Roundelay: Interview with Alan Ayckbourn

This interview between Simon Murgatroyd and Alan Ayckbourn took place on 5 February 2014. It was first published in the May 2014 edition of the SJT Circular, before being used as the basis of a syndicated interview to promote Roundelay's world premiere production at the Stephen Joseph Theatre in September 2014.

Simon Murgatroyd: Roundelay is your 78th play, what is it about?
Alan Ayckbourn:
Roundelay comprises five short plays, which are written to be performed in any order. They are all quite varied, a bit like a box of chocolates – there’s everything from a dark caramel to a soft coffee cream!
The plays have overlapping characters, several of which are in more than one play. The pieces are all related and sometimes elements of plot from one spill over into another. The fun things about
Roundelay are the little reference points from one piece to another. It may be a reference you won’t get if you haven’t seen the other play yet or then again, equally, you’ll know what they’re referring to if you have seen the other play; it all depends. Each play in a sense illuminates the others. I think of them like a circle of mirrors which, depending on the angle you stand, you’ll see different aspects and reflections.

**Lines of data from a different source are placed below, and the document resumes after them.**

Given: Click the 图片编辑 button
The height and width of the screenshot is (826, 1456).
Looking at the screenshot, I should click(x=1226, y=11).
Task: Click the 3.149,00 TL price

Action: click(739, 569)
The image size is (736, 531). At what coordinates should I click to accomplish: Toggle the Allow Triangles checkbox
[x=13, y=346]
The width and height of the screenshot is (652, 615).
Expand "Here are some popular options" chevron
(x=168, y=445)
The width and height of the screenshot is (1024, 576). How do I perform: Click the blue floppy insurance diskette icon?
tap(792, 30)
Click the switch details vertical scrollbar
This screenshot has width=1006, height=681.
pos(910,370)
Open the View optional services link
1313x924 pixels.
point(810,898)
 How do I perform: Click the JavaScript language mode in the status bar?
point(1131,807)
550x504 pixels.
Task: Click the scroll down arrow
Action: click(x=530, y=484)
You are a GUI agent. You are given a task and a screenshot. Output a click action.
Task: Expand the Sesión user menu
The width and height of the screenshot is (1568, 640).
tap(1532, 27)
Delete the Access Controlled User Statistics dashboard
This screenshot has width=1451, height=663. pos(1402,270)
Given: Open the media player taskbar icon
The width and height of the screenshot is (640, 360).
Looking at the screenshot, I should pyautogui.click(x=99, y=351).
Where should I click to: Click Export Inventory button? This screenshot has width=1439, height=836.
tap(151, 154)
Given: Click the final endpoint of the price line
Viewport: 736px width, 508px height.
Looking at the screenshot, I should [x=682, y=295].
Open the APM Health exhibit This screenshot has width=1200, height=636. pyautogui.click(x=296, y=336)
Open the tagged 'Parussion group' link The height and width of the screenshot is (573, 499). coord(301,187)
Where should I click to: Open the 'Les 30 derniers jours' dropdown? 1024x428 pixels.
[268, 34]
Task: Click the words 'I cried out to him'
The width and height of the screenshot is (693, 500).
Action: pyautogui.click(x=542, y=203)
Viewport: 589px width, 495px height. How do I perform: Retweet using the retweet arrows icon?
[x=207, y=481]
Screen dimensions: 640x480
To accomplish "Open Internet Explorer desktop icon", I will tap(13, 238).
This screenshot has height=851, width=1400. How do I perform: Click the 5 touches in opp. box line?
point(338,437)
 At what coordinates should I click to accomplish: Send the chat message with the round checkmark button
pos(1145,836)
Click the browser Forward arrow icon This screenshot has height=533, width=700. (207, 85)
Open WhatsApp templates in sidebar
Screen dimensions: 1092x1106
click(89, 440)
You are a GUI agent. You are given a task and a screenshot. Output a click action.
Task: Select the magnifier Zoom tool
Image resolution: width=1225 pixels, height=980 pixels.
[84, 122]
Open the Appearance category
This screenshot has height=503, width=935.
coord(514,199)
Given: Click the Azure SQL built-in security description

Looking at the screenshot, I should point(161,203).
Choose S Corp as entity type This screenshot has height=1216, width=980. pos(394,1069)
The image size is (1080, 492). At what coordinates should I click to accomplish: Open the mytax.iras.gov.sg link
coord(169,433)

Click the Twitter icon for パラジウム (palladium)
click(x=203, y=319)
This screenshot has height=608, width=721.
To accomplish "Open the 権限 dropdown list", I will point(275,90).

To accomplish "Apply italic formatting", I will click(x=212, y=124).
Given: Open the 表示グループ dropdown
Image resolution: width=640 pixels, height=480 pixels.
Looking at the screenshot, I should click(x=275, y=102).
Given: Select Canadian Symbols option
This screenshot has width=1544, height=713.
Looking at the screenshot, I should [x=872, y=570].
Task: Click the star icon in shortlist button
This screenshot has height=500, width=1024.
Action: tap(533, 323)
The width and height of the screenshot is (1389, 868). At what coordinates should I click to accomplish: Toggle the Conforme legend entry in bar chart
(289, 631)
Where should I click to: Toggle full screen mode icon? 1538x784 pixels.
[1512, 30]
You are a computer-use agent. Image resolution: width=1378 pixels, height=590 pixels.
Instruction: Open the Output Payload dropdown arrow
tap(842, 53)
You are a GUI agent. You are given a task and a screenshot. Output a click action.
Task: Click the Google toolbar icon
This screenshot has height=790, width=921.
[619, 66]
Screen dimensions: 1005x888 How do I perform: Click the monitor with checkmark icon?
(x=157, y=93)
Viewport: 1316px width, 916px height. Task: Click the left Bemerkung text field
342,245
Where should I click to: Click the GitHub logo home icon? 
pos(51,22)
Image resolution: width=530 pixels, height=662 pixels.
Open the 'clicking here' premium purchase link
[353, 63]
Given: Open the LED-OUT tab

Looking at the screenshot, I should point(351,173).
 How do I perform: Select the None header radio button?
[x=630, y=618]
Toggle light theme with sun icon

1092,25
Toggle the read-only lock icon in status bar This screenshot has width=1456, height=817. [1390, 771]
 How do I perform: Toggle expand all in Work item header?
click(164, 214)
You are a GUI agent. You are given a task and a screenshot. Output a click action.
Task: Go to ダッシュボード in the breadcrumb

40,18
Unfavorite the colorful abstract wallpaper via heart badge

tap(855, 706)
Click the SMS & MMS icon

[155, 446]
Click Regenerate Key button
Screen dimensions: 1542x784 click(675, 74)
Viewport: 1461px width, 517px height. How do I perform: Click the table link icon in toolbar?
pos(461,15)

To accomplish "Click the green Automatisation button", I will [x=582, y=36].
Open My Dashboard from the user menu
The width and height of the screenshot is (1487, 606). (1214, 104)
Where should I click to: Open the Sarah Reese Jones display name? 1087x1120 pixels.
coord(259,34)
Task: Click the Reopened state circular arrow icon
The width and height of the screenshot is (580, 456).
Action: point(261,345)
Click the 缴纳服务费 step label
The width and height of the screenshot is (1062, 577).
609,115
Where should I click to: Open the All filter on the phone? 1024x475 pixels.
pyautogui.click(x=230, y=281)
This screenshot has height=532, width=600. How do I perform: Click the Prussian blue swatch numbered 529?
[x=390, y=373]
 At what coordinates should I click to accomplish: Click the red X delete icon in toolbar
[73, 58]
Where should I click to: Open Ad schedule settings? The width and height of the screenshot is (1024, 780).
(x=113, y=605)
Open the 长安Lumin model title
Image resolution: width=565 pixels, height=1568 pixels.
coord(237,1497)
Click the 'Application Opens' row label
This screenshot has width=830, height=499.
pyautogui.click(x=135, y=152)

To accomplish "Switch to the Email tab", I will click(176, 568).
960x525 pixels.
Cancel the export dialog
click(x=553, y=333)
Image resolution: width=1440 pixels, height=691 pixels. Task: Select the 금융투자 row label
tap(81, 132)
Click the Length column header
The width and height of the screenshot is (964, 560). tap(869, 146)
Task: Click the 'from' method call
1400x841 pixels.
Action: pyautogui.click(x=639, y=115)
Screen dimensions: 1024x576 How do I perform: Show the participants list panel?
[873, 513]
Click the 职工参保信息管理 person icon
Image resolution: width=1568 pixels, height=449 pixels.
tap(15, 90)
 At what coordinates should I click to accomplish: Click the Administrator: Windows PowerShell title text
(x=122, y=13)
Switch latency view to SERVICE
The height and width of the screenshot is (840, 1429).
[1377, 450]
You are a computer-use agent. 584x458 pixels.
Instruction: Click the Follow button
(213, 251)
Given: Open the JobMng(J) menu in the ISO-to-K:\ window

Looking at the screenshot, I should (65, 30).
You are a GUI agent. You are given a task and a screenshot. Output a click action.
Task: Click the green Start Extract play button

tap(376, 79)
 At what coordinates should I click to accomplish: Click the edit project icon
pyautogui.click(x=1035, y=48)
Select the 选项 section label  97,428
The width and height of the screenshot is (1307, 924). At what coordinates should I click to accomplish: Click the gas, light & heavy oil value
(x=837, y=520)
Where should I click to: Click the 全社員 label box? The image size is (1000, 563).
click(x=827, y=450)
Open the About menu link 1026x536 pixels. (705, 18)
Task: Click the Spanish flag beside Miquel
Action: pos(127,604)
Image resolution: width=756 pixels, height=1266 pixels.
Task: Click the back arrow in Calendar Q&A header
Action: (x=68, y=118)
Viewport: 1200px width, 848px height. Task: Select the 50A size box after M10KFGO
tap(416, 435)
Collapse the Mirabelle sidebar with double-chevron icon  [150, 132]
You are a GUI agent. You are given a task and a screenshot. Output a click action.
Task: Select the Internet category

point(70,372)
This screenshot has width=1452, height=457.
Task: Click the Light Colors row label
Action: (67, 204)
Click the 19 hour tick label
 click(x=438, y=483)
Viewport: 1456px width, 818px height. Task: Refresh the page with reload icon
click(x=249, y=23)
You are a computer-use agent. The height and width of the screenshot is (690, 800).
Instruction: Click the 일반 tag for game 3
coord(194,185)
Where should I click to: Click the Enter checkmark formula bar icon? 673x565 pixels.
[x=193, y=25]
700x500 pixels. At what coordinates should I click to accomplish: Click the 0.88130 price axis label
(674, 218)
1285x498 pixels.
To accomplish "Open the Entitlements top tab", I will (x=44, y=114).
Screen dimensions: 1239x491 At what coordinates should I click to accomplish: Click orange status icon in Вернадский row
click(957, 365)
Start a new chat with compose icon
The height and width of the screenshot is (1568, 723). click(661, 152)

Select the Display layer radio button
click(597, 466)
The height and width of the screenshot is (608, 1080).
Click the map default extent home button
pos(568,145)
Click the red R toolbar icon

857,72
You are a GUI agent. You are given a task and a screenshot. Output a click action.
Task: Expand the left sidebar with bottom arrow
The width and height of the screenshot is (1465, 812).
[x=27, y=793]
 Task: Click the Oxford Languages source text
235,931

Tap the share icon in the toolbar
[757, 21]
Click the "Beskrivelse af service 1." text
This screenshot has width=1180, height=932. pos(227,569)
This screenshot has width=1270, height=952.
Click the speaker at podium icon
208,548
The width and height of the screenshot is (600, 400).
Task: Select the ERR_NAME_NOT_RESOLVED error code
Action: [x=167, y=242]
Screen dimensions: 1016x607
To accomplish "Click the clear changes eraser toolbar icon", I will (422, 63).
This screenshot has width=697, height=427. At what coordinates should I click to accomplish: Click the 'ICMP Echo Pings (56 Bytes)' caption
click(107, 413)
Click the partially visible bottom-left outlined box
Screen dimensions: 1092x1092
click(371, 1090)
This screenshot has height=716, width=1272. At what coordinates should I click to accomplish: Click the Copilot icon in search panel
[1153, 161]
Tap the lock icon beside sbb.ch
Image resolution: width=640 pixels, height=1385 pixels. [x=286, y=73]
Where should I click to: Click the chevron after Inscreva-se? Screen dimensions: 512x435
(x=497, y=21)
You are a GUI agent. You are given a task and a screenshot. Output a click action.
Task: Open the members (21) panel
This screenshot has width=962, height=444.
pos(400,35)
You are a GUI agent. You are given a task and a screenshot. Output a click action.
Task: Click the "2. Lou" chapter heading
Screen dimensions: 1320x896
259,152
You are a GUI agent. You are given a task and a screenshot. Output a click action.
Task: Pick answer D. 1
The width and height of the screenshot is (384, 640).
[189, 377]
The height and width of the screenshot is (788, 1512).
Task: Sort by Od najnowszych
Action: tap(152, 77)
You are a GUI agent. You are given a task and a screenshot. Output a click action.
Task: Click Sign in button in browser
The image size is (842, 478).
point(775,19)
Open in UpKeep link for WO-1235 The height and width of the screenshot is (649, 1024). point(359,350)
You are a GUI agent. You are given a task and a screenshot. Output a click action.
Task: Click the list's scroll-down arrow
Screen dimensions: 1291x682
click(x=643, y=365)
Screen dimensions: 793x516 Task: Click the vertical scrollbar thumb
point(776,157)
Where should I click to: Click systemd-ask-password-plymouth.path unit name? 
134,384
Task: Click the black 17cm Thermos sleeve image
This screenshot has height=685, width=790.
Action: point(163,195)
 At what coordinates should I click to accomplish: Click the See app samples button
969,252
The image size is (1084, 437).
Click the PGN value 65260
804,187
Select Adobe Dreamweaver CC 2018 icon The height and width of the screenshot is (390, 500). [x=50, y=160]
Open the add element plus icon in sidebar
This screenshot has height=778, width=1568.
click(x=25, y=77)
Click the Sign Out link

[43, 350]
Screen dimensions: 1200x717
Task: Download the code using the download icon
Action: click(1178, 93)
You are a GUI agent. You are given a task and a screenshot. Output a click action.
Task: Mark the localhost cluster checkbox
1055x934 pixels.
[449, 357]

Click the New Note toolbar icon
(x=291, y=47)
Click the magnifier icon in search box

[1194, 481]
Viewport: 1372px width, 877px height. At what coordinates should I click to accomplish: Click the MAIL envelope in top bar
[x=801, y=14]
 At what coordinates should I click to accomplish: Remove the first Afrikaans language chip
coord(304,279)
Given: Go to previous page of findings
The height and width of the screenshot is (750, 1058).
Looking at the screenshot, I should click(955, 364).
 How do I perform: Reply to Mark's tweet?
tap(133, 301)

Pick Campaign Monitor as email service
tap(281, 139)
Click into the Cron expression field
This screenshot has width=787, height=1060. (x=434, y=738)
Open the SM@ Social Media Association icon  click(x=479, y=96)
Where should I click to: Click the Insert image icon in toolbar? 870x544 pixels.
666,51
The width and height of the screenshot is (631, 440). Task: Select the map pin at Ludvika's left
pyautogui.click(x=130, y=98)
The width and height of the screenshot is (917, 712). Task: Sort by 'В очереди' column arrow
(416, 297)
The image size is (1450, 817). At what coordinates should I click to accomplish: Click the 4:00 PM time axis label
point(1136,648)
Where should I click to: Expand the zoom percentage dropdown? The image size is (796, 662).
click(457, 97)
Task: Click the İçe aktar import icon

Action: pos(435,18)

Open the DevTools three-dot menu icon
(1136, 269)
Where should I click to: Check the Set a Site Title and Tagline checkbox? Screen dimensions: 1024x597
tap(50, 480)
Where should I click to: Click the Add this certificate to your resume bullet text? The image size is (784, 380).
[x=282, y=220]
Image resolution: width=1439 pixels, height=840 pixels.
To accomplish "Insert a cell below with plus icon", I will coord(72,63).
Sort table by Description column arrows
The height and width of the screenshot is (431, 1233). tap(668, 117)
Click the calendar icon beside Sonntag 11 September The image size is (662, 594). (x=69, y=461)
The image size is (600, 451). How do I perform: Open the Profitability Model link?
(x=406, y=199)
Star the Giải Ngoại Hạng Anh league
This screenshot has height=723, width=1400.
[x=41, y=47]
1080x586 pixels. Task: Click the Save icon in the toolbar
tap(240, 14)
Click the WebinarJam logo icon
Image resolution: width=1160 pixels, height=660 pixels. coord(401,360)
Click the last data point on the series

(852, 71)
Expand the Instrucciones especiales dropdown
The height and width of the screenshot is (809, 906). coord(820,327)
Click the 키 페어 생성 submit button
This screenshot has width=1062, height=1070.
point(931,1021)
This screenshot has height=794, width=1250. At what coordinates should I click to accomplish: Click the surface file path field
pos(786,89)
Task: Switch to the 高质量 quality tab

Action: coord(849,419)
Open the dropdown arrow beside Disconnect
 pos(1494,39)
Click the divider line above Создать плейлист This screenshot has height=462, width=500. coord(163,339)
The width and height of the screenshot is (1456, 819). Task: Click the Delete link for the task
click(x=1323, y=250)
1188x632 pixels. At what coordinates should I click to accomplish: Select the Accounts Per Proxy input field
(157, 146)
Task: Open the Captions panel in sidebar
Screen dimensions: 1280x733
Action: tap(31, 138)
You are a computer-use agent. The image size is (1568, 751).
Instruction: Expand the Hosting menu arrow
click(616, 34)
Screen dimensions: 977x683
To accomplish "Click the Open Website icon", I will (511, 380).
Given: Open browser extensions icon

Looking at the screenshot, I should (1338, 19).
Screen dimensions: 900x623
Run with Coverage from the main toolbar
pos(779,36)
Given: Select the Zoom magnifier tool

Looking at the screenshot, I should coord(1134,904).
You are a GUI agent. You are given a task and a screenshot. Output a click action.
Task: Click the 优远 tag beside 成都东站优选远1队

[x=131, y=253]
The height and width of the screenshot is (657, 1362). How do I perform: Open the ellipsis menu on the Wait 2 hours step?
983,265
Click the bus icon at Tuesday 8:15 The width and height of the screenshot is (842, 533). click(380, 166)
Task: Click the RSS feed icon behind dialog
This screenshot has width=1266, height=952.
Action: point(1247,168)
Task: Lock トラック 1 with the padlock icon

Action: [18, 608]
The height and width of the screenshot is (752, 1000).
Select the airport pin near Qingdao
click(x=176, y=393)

What was the appeal of writing a play with a random structure?
I’m intrigued by the thought of how we may perceive an evening which will never be quite the same. Indeed, in a sense that is true of all theatre, isn’t it? But in this case it will differ radically and there are 120 different possibilities in which the order of events might happen. As I say, the Roundelay plays have no order and, depending on how you see them, the evening can finish on a dying fall or a comic climax. Each play has a beginning and an ending but apart from that they just dovetail into each other.

The random element is obviously a key to Roundelay, how will that work in practice?
I’d like the audience to be involved. All the plays are known by a different colour - which definitely ensures they don’t have any order. What I would like is for someone to draw a series of colours - maybe coloured ping-pong balls - randomly out of a hat in the bar before the show. Then, depending on what’s been picked, we’ll call down to the Green Room to tell the cast and stage management what that particular night’s running order will be. In a sense the actors will be the last ones to know.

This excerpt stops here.